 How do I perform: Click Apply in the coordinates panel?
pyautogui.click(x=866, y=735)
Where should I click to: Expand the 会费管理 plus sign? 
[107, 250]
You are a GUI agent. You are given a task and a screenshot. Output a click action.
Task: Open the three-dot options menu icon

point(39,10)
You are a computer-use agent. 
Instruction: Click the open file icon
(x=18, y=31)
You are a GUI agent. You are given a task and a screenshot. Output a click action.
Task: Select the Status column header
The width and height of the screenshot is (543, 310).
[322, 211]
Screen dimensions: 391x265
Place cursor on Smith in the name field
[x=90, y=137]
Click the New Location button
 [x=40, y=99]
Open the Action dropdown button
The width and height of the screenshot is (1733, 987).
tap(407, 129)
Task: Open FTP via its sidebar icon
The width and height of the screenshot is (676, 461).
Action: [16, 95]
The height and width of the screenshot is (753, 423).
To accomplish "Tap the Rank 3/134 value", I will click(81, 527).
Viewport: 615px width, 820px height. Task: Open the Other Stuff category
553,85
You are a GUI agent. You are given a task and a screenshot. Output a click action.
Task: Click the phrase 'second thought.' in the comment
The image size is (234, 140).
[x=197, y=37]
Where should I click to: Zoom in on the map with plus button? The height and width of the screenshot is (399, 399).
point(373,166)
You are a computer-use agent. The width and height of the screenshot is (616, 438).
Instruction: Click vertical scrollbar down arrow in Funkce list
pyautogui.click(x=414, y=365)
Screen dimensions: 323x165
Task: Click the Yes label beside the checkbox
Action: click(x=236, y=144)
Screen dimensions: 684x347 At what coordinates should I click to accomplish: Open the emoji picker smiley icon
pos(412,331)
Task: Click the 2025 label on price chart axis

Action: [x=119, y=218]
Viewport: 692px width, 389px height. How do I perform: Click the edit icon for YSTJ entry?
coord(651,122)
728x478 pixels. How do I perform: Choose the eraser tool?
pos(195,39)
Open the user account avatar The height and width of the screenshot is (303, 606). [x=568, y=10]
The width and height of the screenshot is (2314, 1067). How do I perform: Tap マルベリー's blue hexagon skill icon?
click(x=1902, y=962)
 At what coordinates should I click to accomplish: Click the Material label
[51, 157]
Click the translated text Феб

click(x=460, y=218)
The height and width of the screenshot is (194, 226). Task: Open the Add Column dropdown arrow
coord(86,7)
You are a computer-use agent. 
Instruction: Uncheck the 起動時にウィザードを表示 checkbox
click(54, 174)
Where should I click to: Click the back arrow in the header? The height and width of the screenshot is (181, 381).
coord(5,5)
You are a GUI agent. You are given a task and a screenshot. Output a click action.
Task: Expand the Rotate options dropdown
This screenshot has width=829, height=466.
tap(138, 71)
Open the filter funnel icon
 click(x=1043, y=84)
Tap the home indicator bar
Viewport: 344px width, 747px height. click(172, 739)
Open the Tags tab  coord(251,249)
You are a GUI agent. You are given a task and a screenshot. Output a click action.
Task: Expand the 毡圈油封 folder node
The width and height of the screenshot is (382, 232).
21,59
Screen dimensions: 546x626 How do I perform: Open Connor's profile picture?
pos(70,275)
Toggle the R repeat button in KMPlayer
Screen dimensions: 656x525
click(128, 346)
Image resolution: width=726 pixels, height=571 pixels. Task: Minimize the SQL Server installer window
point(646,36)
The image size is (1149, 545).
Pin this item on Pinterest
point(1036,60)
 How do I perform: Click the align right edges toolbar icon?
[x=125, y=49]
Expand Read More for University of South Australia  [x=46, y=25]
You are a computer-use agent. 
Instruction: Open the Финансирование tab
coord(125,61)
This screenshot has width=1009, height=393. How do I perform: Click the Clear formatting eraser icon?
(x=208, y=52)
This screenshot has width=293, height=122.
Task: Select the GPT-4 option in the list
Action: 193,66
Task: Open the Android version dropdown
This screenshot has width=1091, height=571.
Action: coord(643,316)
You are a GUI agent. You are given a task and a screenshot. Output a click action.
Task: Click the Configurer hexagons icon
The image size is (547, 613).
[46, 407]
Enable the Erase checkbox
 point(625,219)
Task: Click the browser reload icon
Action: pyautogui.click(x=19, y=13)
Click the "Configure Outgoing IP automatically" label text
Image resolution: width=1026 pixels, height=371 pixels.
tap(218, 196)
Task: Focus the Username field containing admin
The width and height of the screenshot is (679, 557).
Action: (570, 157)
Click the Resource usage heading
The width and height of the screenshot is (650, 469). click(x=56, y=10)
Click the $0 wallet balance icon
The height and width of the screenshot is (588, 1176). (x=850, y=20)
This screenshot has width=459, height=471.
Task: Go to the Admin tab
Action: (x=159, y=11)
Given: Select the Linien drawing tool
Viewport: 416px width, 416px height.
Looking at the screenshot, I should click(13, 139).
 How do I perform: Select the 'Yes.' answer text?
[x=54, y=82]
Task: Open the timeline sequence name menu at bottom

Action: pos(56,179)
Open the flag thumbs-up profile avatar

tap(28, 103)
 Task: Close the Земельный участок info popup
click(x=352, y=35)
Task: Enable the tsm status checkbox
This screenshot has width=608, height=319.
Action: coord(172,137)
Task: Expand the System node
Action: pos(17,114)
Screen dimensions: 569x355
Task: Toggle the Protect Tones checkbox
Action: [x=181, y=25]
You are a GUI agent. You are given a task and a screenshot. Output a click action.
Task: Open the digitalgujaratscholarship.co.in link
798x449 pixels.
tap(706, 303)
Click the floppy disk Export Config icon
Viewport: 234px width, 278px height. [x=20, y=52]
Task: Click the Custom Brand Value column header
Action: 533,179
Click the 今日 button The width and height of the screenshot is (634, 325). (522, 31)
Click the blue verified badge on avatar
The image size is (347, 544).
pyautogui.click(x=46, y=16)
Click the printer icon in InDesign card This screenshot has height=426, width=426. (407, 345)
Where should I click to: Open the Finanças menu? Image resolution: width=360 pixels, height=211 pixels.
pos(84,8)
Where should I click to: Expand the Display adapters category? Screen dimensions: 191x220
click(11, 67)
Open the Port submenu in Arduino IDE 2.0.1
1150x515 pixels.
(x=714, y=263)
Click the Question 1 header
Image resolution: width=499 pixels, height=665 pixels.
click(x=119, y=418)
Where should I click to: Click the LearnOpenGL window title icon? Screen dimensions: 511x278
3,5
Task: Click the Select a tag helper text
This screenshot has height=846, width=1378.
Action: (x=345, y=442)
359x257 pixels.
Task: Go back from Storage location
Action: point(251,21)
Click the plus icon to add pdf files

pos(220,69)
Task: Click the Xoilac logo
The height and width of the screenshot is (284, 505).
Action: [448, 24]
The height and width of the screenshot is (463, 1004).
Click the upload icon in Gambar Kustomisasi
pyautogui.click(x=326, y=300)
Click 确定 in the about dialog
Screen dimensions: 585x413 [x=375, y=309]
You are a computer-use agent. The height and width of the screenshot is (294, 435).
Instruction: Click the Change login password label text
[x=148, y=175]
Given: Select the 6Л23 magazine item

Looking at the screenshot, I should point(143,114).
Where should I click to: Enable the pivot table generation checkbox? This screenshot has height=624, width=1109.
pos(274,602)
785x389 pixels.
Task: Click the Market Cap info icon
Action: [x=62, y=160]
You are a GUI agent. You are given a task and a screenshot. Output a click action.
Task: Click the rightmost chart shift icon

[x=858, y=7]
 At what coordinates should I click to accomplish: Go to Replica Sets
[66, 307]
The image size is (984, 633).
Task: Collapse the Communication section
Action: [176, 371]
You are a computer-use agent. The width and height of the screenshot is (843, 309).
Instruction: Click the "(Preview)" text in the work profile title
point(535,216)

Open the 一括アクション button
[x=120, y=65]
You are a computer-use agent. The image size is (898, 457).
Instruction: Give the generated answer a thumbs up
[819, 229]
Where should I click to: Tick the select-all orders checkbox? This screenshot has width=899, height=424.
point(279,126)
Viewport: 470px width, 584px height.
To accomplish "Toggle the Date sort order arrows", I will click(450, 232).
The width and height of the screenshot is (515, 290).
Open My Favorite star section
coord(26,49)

========================================

* [TASK OBJECTIVE]:
What you give back should be only the lines of the records above, starting at the line with "Where should I click to: Click the LearnOpenGL" and ending at the line with "The height and width of the screenshot is (463, 1004).", restated word for word.

* [RESULT FOR THIS EXERCISE]:
Where should I click to: Click the LearnOpenGL window title icon? Screen dimensions: 511x278
3,5
Task: Click the Select a tag helper text
This screenshot has height=846, width=1378.
Action: (x=345, y=442)
359x257 pixels.
Task: Go back from Storage location
Action: point(251,21)
Click the plus icon to add pdf files

pos(220,69)
Task: Click the Xoilac logo
The height and width of the screenshot is (284, 505).
Action: [448, 24]
The height and width of the screenshot is (463, 1004).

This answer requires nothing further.